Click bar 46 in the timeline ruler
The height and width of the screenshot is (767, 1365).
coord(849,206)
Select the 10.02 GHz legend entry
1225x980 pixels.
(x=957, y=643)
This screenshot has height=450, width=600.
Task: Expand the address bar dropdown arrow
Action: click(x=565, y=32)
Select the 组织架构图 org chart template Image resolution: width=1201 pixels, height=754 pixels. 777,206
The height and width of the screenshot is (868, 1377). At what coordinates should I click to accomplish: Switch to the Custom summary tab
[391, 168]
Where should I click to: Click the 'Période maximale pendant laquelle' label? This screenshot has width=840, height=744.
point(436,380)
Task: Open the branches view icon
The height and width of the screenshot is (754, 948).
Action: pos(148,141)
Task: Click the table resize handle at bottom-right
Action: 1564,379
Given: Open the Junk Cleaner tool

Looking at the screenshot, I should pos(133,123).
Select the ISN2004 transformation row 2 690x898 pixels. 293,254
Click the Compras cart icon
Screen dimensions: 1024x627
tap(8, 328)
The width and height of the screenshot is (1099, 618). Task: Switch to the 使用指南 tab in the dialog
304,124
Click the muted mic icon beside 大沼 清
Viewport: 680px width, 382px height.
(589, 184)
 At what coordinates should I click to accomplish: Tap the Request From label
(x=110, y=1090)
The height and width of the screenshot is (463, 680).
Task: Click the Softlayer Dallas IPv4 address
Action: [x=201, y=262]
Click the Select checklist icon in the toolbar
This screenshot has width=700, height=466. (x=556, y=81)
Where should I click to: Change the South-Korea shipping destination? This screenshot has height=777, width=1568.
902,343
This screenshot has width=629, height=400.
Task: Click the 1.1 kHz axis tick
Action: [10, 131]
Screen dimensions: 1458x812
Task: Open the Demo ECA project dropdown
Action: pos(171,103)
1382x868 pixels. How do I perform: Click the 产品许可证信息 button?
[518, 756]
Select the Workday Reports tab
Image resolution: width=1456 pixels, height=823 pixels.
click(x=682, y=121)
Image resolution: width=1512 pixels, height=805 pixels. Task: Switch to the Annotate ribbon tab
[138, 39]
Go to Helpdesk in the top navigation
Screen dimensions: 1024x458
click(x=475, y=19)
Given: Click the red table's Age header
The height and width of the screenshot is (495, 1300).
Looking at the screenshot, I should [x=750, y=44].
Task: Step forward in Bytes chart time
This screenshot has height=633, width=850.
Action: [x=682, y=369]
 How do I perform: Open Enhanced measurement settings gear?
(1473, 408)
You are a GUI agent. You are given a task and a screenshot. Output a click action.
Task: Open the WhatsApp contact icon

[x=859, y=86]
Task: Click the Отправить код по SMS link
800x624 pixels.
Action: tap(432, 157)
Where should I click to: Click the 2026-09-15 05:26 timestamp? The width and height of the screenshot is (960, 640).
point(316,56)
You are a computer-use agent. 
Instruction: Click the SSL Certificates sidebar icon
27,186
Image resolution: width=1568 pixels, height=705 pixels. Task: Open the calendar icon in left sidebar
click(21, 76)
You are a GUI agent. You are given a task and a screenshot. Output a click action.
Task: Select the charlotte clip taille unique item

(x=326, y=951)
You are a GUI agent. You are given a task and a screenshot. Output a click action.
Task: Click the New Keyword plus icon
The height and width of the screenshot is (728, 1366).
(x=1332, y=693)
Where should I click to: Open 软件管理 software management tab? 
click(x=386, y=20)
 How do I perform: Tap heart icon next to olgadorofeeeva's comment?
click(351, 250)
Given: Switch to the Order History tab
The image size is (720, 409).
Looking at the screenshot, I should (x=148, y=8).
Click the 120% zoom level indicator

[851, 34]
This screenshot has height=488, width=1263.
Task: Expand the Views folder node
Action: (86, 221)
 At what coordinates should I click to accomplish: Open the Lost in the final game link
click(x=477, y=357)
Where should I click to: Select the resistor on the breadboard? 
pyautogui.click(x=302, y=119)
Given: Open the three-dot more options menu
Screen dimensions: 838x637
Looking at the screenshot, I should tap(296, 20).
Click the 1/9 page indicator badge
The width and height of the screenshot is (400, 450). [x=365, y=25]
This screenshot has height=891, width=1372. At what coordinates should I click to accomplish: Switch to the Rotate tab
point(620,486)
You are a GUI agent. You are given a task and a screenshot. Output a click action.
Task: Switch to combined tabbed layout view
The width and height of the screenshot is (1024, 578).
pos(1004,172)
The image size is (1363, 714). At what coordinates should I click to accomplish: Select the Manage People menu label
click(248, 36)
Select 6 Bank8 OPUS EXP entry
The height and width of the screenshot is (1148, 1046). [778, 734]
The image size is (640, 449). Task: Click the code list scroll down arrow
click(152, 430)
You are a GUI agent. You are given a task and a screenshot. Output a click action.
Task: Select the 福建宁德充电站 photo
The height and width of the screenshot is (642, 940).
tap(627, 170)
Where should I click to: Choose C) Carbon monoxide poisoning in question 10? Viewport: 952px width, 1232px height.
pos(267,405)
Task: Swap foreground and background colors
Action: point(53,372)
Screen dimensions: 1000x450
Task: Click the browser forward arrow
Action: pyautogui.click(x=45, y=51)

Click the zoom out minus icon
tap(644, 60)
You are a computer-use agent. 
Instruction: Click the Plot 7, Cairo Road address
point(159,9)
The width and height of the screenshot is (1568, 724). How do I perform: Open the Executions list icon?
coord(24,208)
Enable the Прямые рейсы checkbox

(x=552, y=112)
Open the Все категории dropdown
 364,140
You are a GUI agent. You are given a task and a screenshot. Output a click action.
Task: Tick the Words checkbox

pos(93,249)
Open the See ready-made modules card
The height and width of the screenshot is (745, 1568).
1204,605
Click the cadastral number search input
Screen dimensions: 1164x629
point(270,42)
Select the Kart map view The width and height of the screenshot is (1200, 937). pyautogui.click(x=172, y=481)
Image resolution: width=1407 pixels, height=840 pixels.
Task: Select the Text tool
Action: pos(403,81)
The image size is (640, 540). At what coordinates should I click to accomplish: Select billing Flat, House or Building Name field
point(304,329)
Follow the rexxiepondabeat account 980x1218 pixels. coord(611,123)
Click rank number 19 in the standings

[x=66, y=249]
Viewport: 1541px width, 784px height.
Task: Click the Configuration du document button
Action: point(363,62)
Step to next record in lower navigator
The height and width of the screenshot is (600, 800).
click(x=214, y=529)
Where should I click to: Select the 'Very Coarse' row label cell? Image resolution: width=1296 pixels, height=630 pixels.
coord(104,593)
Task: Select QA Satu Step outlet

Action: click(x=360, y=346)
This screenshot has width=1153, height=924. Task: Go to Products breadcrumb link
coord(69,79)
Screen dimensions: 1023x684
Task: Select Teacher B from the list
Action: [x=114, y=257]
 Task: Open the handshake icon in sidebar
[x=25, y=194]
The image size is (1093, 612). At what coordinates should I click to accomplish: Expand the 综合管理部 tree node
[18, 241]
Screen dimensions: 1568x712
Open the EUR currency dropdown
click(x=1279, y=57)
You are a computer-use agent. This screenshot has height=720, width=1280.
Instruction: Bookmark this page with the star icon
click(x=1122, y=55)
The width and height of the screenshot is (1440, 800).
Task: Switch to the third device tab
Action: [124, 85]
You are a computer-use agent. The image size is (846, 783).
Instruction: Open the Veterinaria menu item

WHAT THIS TASK INVOLVES.
Would you reproduce all of the data exactly, without a single alteration?

YOUR SOLUTION.
Click bar 46 in the timeline ruler
The height and width of the screenshot is (767, 1365).
coord(849,206)
Select the 10.02 GHz legend entry
1225x980 pixels.
(x=957, y=643)
This screenshot has height=450, width=600.
Task: Expand the address bar dropdown arrow
Action: click(x=565, y=32)
Select the 组织架构图 org chart template Image resolution: width=1201 pixels, height=754 pixels. 777,206
The height and width of the screenshot is (868, 1377). At what coordinates should I click to accomplish: Switch to the Custom summary tab
[391, 168]
Where should I click to: Click the 'Période maximale pendant laquelle' label? This screenshot has width=840, height=744.
point(436,380)
Task: Open the branches view icon
The height and width of the screenshot is (754, 948).
Action: pos(148,141)
Task: Click the table resize handle at bottom-right
Action: 1564,379
Given: Open the Junk Cleaner tool

Looking at the screenshot, I should pos(133,123).
Select the ISN2004 transformation row 2 690x898 pixels. 293,254
Click the Compras cart icon
Screen dimensions: 1024x627
tap(8, 328)
The width and height of the screenshot is (1099, 618). Task: Switch to the 使用指南 tab in the dialog
304,124
Click the muted mic icon beside 大沼 清
Viewport: 680px width, 382px height.
(589, 184)
 At what coordinates should I click to accomplish: Tap the Request From label
(x=110, y=1090)
The height and width of the screenshot is (463, 680).
Task: Click the Softlayer Dallas IPv4 address
Action: [x=201, y=262]
Click the Select checklist icon in the toolbar
This screenshot has width=700, height=466. (x=556, y=81)
Where should I click to: Change the South-Korea shipping destination? This screenshot has height=777, width=1568.
902,343
This screenshot has width=629, height=400.
Task: Click the 1.1 kHz axis tick
Action: [10, 131]
Screen dimensions: 1458x812
Task: Open the Demo ECA project dropdown
Action: pos(171,103)
1382x868 pixels. How do I perform: Click the 产品许可证信息 button?
[518, 756]
Select the Workday Reports tab
Image resolution: width=1456 pixels, height=823 pixels.
click(x=682, y=121)
Image resolution: width=1512 pixels, height=805 pixels. Task: Switch to the Annotate ribbon tab
[138, 39]
Go to Helpdesk in the top navigation
Screen dimensions: 1024x458
click(x=475, y=19)
Given: Click the red table's Age header
The height and width of the screenshot is (495, 1300).
Looking at the screenshot, I should [x=750, y=44].
Task: Step forward in Bytes chart time
This screenshot has height=633, width=850.
Action: [x=682, y=369]
 How do I perform: Open Enhanced measurement settings gear?
(1473, 408)
You are a GUI agent. You are given a task and a screenshot. Output a click action.
Task: Open the WhatsApp contact icon

[x=859, y=86]
Task: Click the Отправить код по SMS link
800x624 pixels.
Action: tap(432, 157)
Where should I click to: Click the 2026-09-15 05:26 timestamp? The width and height of the screenshot is (960, 640).
point(316,56)
You are a computer-use agent. 
Instruction: Click the SSL Certificates sidebar icon
27,186
Image resolution: width=1568 pixels, height=705 pixels. Task: Open the calendar icon in left sidebar
click(21, 76)
You are a GUI agent. You are given a task and a screenshot. Output a click action.
Task: Select the charlotte clip taille unique item

(x=326, y=951)
You are a GUI agent. You are given a task and a screenshot. Output a click action.
Task: Click the New Keyword plus icon
The height and width of the screenshot is (728, 1366).
(x=1332, y=693)
Where should I click to: Open 软件管理 software management tab? 
click(x=386, y=20)
 How do I perform: Tap heart icon next to olgadorofeeeva's comment?
click(351, 250)
Given: Switch to the Order History tab
The image size is (720, 409).
Looking at the screenshot, I should (x=148, y=8).
Click the 120% zoom level indicator

[851, 34]
This screenshot has height=488, width=1263.
Task: Expand the Views folder node
Action: (86, 221)
 At what coordinates should I click to accomplish: Open the Lost in the final game link
click(x=477, y=357)
Where should I click to: Select the resistor on the breadboard? 
pyautogui.click(x=302, y=119)
Given: Open the three-dot more options menu
Screen dimensions: 838x637
Looking at the screenshot, I should tap(296, 20).
Click the 1/9 page indicator badge
The width and height of the screenshot is (400, 450). [x=365, y=25]
This screenshot has height=891, width=1372. At what coordinates should I click to accomplish: Switch to the Rotate tab
point(620,486)
You are a GUI agent. You are given a task and a screenshot. Output a click action.
Task: Switch to combined tabbed layout view
The width and height of the screenshot is (1024, 578).
pos(1004,172)
The image size is (1363, 714). At what coordinates should I click to accomplish: Select the Manage People menu label
click(248, 36)
Select 6 Bank8 OPUS EXP entry
The height and width of the screenshot is (1148, 1046). [778, 734]
The image size is (640, 449). Task: Click the code list scroll down arrow
click(152, 430)
You are a GUI agent. You are given a task and a screenshot. Output a click action.
Task: Select the 福建宁德充电站 photo
The height and width of the screenshot is (642, 940).
tap(627, 170)
Where should I click to: Choose C) Carbon monoxide poisoning in question 10? Viewport: 952px width, 1232px height.
pos(267,405)
Task: Swap foreground and background colors
Action: point(53,372)
Screen dimensions: 1000x450
Task: Click the browser forward arrow
Action: pyautogui.click(x=45, y=51)

Click the zoom out minus icon
tap(644, 60)
You are a computer-use agent. 
Instruction: Click the Plot 7, Cairo Road address
point(159,9)
The width and height of the screenshot is (1568, 724). How do I perform: Open the Executions list icon?
coord(24,208)
Enable the Прямые рейсы checkbox

(x=552, y=112)
Open the Все категории dropdown
 364,140
You are a GUI agent. You are given a task and a screenshot. Output a click action.
Task: Tick the Words checkbox

pos(93,249)
Open the See ready-made modules card
The height and width of the screenshot is (745, 1568).
1204,605
Click the cadastral number search input
Screen dimensions: 1164x629
point(270,42)
Select the Kart map view The width and height of the screenshot is (1200, 937). pyautogui.click(x=172, y=481)
Image resolution: width=1407 pixels, height=840 pixels.
Task: Select the Text tool
Action: pos(403,81)
The image size is (640, 540). At what coordinates should I click to accomplish: Select billing Flat, House or Building Name field
point(304,329)
Follow the rexxiepondabeat account 980x1218 pixels. coord(611,123)
Click rank number 19 in the standings

[x=66, y=249]
Viewport: 1541px width, 784px height.
Task: Click the Configuration du document button
Action: point(363,62)
Step to next record in lower navigator
The height and width of the screenshot is (600, 800).
click(x=214, y=529)
Where should I click to: Select the 'Very Coarse' row label cell? Image resolution: width=1296 pixels, height=630 pixels.
coord(104,593)
Task: Select QA Satu Step outlet

Action: click(x=360, y=346)
This screenshot has width=1153, height=924. Task: Go to Products breadcrumb link
coord(69,79)
Screen dimensions: 1023x684
Task: Select Teacher B from the list
Action: [x=114, y=257]
 Task: Open the handshake icon in sidebar
[x=25, y=194]
The image size is (1093, 612). At what coordinates should I click to accomplish: Expand the 综合管理部 tree node
[18, 241]
Screen dimensions: 1568x712
Open the EUR currency dropdown
click(x=1279, y=57)
You are a computer-use agent. This screenshot has height=720, width=1280.
Instruction: Bookmark this page with the star icon
click(x=1122, y=55)
The width and height of the screenshot is (1440, 800).
Task: Switch to the third device tab
Action: [124, 85]
You are a computer-use agent. The image size is (846, 783).
Instruction: Open the Veterinaria menu item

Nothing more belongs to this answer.